INPUT FOR THIS TASK
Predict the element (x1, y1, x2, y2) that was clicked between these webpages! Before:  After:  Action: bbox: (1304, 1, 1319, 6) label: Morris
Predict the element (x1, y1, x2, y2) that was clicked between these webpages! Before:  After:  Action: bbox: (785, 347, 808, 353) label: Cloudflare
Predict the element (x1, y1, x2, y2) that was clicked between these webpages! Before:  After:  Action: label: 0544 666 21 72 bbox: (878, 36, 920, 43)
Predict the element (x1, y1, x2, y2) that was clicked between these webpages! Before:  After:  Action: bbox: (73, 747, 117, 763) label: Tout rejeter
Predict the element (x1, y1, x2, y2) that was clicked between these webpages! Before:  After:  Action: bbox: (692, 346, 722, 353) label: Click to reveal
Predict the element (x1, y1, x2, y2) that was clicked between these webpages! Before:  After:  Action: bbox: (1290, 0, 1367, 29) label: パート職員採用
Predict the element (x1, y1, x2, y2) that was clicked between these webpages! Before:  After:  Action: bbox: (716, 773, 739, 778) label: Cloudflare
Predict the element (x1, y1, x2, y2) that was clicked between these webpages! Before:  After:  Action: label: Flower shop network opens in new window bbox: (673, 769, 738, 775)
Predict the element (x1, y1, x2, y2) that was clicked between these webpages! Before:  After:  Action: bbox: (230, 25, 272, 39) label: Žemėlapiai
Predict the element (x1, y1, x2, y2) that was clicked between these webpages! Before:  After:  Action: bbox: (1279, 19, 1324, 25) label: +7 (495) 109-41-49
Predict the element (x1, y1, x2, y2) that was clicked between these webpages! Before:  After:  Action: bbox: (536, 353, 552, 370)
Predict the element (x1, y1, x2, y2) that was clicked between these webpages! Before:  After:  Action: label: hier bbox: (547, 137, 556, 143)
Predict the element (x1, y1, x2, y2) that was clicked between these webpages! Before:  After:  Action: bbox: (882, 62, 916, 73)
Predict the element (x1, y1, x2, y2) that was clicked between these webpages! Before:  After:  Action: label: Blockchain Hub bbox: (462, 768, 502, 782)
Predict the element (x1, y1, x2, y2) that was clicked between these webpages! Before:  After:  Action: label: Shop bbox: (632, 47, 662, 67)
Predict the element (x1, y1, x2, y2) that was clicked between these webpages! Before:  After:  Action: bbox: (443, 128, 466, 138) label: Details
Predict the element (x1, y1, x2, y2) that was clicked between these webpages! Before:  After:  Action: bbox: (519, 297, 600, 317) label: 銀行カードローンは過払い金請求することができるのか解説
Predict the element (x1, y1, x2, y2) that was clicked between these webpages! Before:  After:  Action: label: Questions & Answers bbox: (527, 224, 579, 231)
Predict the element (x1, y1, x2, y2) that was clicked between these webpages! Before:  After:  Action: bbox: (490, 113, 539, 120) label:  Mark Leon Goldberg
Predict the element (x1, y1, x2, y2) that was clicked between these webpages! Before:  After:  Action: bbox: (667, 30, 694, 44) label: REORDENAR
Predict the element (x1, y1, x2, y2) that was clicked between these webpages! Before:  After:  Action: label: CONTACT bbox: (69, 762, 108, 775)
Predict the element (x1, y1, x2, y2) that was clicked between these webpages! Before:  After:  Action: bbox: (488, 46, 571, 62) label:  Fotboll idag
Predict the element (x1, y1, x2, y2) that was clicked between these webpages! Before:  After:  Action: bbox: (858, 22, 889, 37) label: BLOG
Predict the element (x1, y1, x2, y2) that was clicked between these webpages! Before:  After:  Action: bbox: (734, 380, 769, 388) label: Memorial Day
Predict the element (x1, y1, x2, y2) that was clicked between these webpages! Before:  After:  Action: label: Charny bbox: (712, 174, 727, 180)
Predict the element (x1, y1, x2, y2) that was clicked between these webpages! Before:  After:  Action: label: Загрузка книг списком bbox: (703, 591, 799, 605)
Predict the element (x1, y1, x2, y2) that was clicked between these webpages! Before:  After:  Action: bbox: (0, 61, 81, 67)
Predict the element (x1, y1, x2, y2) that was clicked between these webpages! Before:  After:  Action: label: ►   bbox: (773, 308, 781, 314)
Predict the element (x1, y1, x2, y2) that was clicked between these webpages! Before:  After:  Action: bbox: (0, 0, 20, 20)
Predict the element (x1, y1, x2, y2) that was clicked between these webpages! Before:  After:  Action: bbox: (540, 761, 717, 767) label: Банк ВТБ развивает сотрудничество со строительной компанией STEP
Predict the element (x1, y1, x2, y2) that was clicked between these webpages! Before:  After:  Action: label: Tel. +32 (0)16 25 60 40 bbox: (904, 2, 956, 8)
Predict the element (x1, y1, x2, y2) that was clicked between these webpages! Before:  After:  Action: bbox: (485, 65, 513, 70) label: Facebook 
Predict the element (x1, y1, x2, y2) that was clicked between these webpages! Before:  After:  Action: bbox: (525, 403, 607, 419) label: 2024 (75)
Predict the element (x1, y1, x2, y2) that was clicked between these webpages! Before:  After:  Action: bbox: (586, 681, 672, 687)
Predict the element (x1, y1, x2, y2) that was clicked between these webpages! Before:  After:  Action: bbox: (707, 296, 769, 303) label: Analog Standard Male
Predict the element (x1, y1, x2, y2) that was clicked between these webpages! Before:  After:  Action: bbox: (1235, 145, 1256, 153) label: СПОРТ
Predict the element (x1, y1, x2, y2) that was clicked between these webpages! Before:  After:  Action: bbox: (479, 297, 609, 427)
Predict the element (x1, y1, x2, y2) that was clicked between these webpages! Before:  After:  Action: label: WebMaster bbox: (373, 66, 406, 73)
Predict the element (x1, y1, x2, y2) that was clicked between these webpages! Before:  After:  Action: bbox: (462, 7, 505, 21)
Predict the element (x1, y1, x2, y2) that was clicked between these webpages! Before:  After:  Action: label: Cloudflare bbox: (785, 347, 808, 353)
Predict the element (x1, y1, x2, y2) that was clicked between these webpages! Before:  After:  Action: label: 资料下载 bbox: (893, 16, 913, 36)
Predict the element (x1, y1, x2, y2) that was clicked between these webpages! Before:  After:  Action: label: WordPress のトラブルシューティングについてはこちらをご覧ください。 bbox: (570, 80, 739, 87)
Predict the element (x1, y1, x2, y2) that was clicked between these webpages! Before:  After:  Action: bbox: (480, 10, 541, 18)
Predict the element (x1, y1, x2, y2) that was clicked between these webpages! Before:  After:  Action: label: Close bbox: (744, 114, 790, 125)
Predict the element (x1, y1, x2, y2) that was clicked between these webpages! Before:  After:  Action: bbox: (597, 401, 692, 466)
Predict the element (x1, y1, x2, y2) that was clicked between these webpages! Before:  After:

WHAT TO DO
Return every line of the data above without any change, keeping the original order.

REPLY TO THE EXERCISE
Predict the element (x1, y1, x2, y2) that was clicked between these webpages! Before:  After:  Action: bbox: (1304, 1, 1319, 6) label: Morris
Predict the element (x1, y1, x2, y2) that was clicked between these webpages! Before:  After:  Action: bbox: (785, 347, 808, 353) label: Cloudflare
Predict the element (x1, y1, x2, y2) that was clicked between these webpages! Before:  After:  Action: label: 0544 666 21 72 bbox: (878, 36, 920, 43)
Predict the element (x1, y1, x2, y2) that was clicked between these webpages! Before:  After:  Action: bbox: (73, 747, 117, 763) label: Tout rejeter
Predict the element (x1, y1, x2, y2) that was clicked between these webpages! Before:  After:  Action: bbox: (692, 346, 722, 353) label: Click to reveal
Predict the element (x1, y1, x2, y2) that was clicked between these webpages! Before:  After:  Action: bbox: (1290, 0, 1367, 29) label: パート職員採用
Predict the element (x1, y1, x2, y2) that was clicked between these webpages! Before:  After:  Action: bbox: (716, 773, 739, 778) label: Cloudflare
Predict the element (x1, y1, x2, y2) that was clicked between these webpages! Before:  After:  Action: label: Flower shop network opens in new window bbox: (673, 769, 738, 775)
Predict the element (x1, y1, x2, y2) that was clicked between these webpages! Before:  After:  Action: bbox: (230, 25, 272, 39) label: Žemėlapiai
Predict the element (x1, y1, x2, y2) that was clicked between these webpages! Before:  After:  Action: bbox: (1279, 19, 1324, 25) label: +7 (495) 109-41-49
Predict the element (x1, y1, x2, y2) that was clicked between these webpages! Before:  After:  Action: bbox: (536, 353, 552, 370)
Predict the element (x1, y1, x2, y2) that was clicked between these webpages! Before:  After:  Action: label: hier bbox: (547, 137, 556, 143)
Predict the element (x1, y1, x2, y2) that was clicked between these webpages! Before:  After:  Action: bbox: (882, 62, 916, 73)
Predict the element (x1, y1, x2, y2) that was clicked between these webpages! Before:  After:  Action: label: Blockchain Hub bbox: (462, 768, 502, 782)
Predict the element (x1, y1, x2, y2) that was clicked between these webpages! Before:  After:  Action: label: Shop bbox: (632, 47, 662, 67)
Predict the element (x1, y1, x2, y2) that was clicked between these webpages! Before:  After:  Action: bbox: (443, 128, 466, 138) label: Details
Predict the element (x1, y1, x2, y2) that was clicked between these webpages! Before:  After:  Action: bbox: (519, 297, 600, 317) label: 銀行カードローンは過払い金請求することができるのか解説
Predict the element (x1, y1, x2, y2) that was clicked between these webpages! Before:  After:  Action: label: Questions & Answers bbox: (527, 224, 579, 231)
Predict the element (x1, y1, x2, y2) that was clicked between these webpages! Before:  After:  Action: bbox: (490, 113, 539, 120) label:  Mark Leon Goldberg
Predict the element (x1, y1, x2, y2) that was clicked between these webpages! Before:  After:  Action: bbox: (667, 30, 694, 44) label: REORDENAR
Predict the element (x1, y1, x2, y2) that was clicked between these webpages! Before:  After:  Action: label: CONTACT bbox: (69, 762, 108, 775)
Predict the element (x1, y1, x2, y2) that was clicked between these webpages! Before:  After:  Action: bbox: (488, 46, 571, 62) label:  Fotboll idag
Predict the element (x1, y1, x2, y2) that was clicked between these webpages! Before:  After:  Action: bbox: (858, 22, 889, 37) label: BLOG
Predict the element (x1, y1, x2, y2) that was clicked between these webpages! Before:  After:  Action: bbox: (734, 380, 769, 388) label: Memorial Day
Predict the element (x1, y1, x2, y2) that was clicked between these webpages! Before:  After:  Action: label: Charny bbox: (712, 174, 727, 180)
Predict the element (x1, y1, x2, y2) that was clicked between these webpages! Before:  After:  Action: label: Загрузка книг списком bbox: (703, 591, 799, 605)
Predict the element (x1, y1, x2, y2) that was clicked between these webpages! Before:  After:  Action: bbox: (0, 61, 81, 67)
Predict the element (x1, y1, x2, y2) that was clicked between these webpages! Before:  After:  Action: label: ►   bbox: (773, 308, 781, 314)
Predict the element (x1, y1, x2, y2) that was clicked between these webpages! Before:  After:  Action: bbox: (0, 0, 20, 20)
Predict the element (x1, y1, x2, y2) that was clicked between these webpages! Before:  After:  Action: bbox: (540, 761, 717, 767) label: Банк ВТБ развивает сотрудничество со строительной компанией STEP
Predict the element (x1, y1, x2, y2) that was clicked between these webpages! Before:  After:  Action: label: Tel. +32 (0)16 25 60 40 bbox: (904, 2, 956, 8)
Predict the element (x1, y1, x2, y2) that was clicked between these webpages! Before:  After:  Action: bbox: (485, 65, 513, 70) label: Facebook 
Predict the element (x1, y1, x2, y2) that was clicked between these webpages! Before:  After:  Action: bbox: (525, 403, 607, 419) label: 2024 (75)
Predict the element (x1, y1, x2, y2) that was clicked between these webpages! Before:  After:  Action: bbox: (586, 681, 672, 687)
Predict the element (x1, y1, x2, y2) that was clicked between these webpages! Before:  After:  Action: bbox: (707, 296, 769, 303) label: Analog Standard Male
Predict the element (x1, y1, x2, y2) that was clicked between these webpages! Before:  After:  Action: bbox: (1235, 145, 1256, 153) label: СПОРТ
Predict the element (x1, y1, x2, y2) that was clicked between these webpages! Before:  After:  Action: bbox: (479, 297, 609, 427)
Predict the element (x1, y1, x2, y2) that was clicked between these webpages! Before:  After:  Action: label: WebMaster bbox: (373, 66, 406, 73)
Predict the element (x1, y1, x2, y2) that was clicked between these webpages! Before:  After:  Action: bbox: (462, 7, 505, 21)
Predict the element (x1, y1, x2, y2) that was clicked between these webpages! Before:  After:  Action: label: Cloudflare bbox: (785, 347, 808, 353)
Predict the element (x1, y1, x2, y2) that was clicked between these webpages! Before:  After:  Action: label: 资料下载 bbox: (893, 16, 913, 36)
Predict the element (x1, y1, x2, y2) that was clicked between these webpages! Before:  After:  Action: label: WordPress のトラブルシューティングについてはこちらをご覧ください。 bbox: (570, 80, 739, 87)
Predict the element (x1, y1, x2, y2) that was clicked between these webpages! Before:  After:  Action: bbox: (480, 10, 541, 18)
Predict the element (x1, y1, x2, y2) that was clicked between these webpages! Before:  After:  Action: label: Close bbox: (744, 114, 790, 125)
Predict the element (x1, y1, x2, y2) that was clicked between these webpages! Before:  After:  Action: bbox: (597, 401, 692, 466)
Predict the element (x1, y1, x2, y2) that was clicked between these webpages! Before:  After:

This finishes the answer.